Licenziata su giusta causa perché in un anno e mezzo si è collegata 4500 volte su Facebook durante l’orario di lavoro. E’ la Cassazione a rigettare il ricorso della donna e a confermare quanto già aveva dichiarato il tribunale e la corte d’appello di Brescia riguardo al licenziamento di una dipendente part-time di uno studio medico.
Il comportamento della donna era stato definito dai giudici «in contrasto con l’etica comune» e «l’idoneità certa» di tale comportamento «ad incrinare la fiducia datoriale».
Il datore di lavoro della donna, grazie alla cronologia del computer, aveva contato 6000 accessi a Internet in 18 mesi dal computer dell’ufficio e ben 4500 accessi su Facebook.
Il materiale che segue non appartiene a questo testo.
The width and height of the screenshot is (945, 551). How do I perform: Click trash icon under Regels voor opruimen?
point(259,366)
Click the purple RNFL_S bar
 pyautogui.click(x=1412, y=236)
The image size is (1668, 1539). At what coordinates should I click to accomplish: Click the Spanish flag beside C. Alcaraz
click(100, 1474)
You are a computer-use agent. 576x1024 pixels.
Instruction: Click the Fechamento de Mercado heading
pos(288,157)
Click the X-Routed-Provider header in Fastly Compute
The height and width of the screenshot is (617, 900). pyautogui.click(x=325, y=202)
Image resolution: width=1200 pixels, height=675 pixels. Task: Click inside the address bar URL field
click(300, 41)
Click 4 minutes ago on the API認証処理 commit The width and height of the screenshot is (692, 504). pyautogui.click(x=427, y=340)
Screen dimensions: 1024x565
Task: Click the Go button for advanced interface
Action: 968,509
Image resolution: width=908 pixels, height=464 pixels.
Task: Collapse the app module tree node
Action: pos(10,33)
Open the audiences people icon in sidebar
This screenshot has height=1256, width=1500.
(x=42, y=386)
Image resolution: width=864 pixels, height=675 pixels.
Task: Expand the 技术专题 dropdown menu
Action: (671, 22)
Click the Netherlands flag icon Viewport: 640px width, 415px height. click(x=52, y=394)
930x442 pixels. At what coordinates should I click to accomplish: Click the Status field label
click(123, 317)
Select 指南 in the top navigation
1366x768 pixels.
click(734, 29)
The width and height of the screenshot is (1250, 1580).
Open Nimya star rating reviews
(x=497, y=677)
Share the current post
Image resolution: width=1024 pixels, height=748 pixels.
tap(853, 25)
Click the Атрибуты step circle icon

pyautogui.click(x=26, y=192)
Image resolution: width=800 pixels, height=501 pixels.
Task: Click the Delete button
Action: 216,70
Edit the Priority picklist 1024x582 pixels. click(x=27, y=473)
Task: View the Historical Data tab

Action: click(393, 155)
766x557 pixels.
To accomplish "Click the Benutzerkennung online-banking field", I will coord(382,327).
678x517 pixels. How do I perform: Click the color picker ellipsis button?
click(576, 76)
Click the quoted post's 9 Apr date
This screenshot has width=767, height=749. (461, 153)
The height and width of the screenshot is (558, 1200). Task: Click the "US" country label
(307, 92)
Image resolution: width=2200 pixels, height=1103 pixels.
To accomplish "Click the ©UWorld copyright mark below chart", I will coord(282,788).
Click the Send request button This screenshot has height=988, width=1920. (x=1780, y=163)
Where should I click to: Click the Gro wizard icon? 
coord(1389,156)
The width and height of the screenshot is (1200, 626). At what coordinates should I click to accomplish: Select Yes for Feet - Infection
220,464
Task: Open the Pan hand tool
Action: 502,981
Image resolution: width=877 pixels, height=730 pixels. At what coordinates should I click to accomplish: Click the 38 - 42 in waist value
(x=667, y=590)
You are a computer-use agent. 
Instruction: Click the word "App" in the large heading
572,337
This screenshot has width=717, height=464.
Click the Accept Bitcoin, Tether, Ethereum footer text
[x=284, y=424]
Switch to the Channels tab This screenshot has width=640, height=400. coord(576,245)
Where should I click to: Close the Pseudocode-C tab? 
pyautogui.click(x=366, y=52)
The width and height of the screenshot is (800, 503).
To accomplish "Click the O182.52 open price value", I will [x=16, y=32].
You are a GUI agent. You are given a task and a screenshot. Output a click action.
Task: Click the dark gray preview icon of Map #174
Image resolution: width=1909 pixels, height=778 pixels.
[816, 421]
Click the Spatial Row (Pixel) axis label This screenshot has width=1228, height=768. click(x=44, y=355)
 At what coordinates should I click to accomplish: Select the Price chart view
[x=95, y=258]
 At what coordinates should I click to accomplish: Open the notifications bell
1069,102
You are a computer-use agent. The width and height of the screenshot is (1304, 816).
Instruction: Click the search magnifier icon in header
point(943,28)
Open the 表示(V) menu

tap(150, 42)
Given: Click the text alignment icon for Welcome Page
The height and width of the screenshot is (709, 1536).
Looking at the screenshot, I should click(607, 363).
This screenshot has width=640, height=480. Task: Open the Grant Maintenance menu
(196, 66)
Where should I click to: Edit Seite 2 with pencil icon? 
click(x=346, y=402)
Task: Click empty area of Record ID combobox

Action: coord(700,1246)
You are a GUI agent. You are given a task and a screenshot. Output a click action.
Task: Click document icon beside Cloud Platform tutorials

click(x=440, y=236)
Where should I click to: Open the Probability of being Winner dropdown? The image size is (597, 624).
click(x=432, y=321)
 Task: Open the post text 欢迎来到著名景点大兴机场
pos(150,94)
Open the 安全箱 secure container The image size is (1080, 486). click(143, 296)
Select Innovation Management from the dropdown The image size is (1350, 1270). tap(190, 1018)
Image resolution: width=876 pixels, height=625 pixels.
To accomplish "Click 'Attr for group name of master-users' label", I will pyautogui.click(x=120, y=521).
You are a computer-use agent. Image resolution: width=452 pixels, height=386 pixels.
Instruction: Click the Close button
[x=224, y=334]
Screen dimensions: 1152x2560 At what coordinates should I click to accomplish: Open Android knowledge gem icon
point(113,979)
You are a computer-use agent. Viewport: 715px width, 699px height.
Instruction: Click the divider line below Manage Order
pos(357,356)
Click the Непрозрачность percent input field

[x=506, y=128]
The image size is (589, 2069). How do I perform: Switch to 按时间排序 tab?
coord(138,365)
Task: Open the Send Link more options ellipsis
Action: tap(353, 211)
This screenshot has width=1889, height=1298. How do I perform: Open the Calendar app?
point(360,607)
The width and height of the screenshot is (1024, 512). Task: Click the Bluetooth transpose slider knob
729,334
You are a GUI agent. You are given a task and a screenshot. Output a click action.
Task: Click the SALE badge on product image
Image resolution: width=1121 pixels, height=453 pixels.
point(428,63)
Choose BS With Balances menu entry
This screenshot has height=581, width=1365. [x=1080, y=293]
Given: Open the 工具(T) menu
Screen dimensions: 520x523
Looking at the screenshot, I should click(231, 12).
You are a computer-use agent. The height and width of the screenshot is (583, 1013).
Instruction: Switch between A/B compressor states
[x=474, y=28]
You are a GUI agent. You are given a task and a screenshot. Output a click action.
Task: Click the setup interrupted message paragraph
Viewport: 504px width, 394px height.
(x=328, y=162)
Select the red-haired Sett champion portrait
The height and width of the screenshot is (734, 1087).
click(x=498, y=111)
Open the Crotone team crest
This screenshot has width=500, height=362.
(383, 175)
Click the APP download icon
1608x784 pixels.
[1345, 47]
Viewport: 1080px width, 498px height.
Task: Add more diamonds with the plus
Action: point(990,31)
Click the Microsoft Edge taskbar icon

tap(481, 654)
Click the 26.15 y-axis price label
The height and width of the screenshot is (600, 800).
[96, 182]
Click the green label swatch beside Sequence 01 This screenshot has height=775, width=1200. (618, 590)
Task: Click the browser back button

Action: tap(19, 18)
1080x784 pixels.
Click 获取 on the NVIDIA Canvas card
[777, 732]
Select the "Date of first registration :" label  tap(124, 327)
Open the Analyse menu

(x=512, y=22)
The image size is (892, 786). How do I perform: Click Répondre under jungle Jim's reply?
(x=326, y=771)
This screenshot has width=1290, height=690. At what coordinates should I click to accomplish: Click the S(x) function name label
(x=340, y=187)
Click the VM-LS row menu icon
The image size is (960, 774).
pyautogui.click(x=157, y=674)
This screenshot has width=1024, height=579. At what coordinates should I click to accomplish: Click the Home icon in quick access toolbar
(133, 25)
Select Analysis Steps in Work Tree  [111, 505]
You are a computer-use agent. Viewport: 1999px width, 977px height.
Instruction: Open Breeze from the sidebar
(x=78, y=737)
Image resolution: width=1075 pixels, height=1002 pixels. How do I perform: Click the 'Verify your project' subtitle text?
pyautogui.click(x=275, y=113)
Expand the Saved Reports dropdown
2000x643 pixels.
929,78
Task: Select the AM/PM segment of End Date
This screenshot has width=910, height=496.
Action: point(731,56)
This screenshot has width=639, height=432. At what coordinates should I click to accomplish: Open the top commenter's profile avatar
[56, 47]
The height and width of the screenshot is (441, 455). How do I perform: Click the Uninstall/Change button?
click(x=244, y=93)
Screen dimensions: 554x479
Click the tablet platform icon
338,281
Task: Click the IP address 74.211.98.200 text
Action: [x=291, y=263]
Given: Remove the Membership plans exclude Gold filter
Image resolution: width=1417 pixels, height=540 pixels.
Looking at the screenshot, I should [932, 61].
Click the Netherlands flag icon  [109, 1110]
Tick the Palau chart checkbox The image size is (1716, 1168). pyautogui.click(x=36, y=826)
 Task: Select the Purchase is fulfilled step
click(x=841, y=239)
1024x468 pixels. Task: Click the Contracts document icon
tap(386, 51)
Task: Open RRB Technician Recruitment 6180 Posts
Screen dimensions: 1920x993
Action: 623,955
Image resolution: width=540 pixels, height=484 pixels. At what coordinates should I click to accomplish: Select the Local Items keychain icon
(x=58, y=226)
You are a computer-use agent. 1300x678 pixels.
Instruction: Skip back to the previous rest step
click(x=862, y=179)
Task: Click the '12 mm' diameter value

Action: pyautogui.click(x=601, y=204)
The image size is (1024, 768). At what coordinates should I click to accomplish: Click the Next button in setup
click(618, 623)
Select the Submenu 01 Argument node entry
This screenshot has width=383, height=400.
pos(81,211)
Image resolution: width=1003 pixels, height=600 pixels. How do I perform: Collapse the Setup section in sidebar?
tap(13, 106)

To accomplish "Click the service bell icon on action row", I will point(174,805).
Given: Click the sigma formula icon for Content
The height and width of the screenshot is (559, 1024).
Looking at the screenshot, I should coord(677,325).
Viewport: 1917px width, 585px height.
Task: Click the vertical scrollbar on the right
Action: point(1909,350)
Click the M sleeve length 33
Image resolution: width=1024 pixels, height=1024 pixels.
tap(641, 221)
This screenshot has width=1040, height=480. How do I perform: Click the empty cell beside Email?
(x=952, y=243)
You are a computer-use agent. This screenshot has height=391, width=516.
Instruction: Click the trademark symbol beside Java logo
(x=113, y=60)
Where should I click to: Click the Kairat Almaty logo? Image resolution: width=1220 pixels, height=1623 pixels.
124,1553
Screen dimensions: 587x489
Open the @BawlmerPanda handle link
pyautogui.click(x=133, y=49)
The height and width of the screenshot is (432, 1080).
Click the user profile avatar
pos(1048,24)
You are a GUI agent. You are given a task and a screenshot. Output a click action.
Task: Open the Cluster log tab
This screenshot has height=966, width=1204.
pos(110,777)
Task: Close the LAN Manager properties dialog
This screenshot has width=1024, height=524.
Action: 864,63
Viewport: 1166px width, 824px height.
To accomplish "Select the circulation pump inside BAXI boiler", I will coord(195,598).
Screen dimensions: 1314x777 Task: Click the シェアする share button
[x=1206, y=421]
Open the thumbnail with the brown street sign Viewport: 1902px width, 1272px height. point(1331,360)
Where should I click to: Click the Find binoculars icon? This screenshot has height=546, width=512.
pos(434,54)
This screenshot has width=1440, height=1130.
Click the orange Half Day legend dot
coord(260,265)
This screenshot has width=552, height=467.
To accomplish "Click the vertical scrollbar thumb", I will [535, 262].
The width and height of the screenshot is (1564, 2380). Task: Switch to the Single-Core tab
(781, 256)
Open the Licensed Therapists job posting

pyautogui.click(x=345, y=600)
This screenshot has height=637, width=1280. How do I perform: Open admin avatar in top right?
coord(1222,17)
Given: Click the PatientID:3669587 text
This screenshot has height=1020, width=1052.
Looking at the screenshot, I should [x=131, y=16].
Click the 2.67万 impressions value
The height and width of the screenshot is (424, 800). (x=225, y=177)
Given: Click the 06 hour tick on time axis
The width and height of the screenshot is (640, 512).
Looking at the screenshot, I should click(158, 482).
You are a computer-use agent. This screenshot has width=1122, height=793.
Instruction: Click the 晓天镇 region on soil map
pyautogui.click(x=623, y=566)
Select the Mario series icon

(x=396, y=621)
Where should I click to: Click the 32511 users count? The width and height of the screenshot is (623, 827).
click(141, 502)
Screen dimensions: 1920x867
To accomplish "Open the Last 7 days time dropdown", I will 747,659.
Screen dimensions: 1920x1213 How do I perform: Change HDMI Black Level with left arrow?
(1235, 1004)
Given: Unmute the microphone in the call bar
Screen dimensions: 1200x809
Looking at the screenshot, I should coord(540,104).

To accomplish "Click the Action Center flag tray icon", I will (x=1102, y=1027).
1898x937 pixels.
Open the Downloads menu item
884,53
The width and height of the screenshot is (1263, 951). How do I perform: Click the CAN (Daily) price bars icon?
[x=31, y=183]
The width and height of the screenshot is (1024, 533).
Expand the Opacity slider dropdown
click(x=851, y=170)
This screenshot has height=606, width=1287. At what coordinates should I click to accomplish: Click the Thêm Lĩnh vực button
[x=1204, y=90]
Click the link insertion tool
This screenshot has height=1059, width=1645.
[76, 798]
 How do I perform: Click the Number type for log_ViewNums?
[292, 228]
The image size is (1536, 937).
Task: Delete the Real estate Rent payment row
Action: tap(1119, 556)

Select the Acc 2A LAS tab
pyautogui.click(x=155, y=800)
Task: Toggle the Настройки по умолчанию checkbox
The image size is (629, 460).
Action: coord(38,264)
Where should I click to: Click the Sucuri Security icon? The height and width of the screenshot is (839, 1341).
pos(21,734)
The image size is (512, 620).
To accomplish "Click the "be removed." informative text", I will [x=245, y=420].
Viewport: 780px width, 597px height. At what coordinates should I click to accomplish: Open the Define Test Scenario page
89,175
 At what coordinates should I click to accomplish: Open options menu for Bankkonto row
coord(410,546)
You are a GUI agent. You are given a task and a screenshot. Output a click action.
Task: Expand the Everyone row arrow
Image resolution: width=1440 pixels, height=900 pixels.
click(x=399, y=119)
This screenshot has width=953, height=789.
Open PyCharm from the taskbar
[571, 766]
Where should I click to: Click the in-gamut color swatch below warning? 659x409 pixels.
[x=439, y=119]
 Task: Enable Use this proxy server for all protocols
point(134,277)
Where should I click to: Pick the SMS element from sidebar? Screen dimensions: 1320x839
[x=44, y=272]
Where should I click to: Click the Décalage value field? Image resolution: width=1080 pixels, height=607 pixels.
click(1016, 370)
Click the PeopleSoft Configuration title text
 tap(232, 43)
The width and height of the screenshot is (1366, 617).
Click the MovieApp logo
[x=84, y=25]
Una condotta inammissibile per il capo della donna che non aveva avuto esitazioni nel licenziarla.
La donna aveva presentato il ricorso facendo leva sulla violazione della privacy, ma i giudici con una sentenza depositata il primo febbraio hanno dichiarato che la dipendente avrebbe effettuato l’accesso a “estranei all’ambito lavorativo”, aggiungendo che l’accesso al social network “richiede una password” cosa che esclude «dubbi sul fatto che fosse la titolare dell’account ad averlo eseguito».